EXERCISE PROMPT
For the data below, please report each line where the word "will" is found.

RECORDS SUPPLIED
++++
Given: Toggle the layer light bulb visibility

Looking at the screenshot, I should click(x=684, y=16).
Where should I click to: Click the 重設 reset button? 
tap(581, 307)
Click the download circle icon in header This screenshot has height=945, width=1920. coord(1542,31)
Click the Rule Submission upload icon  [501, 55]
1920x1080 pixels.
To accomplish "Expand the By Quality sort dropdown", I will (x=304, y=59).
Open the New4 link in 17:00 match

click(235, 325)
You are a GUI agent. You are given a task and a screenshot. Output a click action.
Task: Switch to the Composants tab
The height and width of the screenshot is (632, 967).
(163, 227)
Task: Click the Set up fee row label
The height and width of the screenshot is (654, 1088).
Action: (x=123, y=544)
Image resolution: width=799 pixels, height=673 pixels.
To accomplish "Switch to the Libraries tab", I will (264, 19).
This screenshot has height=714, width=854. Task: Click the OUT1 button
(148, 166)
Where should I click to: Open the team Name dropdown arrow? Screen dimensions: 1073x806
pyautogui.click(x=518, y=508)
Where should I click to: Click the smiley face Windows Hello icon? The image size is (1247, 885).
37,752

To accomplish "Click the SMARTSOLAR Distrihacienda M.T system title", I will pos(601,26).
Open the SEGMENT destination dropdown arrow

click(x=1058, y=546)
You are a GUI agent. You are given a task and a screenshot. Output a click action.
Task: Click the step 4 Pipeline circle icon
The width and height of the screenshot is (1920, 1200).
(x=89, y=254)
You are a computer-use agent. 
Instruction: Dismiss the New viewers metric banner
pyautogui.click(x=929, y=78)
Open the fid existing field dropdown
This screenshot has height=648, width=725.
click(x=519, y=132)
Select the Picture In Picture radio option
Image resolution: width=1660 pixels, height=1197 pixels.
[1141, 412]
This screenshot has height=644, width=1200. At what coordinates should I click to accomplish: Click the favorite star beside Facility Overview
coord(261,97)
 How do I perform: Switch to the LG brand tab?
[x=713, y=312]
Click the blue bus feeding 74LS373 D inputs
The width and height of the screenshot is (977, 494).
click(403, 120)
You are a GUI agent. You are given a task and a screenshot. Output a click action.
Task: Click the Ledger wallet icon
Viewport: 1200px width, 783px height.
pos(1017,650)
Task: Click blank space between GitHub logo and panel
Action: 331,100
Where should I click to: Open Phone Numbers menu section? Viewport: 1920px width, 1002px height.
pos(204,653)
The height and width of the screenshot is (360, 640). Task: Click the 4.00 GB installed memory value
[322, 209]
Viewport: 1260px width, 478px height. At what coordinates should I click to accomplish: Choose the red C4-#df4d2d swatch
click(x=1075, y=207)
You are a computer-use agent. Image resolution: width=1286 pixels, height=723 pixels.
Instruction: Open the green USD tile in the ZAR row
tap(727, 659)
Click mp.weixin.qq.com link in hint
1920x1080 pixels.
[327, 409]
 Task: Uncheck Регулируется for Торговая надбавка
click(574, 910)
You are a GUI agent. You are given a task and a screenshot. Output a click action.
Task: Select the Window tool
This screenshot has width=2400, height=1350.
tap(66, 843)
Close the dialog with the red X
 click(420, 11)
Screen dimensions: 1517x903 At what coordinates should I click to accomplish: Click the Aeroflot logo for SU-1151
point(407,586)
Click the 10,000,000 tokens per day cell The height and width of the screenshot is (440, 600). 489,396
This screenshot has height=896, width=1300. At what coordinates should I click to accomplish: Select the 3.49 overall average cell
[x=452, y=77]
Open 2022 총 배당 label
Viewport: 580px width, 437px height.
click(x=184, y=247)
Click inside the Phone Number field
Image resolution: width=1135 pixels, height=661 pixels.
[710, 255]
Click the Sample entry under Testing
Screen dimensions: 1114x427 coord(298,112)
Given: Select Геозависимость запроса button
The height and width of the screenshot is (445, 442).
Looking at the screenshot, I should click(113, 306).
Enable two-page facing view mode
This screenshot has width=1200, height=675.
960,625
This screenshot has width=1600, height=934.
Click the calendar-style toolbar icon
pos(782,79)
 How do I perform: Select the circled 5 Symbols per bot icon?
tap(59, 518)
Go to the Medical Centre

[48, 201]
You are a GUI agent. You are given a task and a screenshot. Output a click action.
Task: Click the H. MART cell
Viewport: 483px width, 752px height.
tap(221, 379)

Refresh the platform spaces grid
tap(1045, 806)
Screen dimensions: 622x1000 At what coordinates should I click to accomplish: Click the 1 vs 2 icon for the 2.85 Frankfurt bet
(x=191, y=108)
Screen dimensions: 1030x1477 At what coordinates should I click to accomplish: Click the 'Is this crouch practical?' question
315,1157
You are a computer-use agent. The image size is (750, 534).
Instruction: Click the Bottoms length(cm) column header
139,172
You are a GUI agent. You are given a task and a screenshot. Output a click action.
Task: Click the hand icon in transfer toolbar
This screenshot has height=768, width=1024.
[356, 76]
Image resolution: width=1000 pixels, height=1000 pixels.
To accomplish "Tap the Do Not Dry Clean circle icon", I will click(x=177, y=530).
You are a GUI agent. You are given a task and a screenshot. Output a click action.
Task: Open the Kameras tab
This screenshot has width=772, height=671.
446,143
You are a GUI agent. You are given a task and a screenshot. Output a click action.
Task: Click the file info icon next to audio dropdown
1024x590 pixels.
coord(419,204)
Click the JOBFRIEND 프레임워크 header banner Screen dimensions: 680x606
++++
EXERCISE RESULT
To accomplish "Expand the By Quality sort dropdown", I will (x=304, y=59).
To accomplish "Switch to the Libraries tab", I will (264, 19).
To accomplish "Click the SMARTSOLAR Distrihacienda M.T system title", I will pos(601,26).
To accomplish "Tap the Do Not Dry Clean circle icon", I will click(x=177, y=530).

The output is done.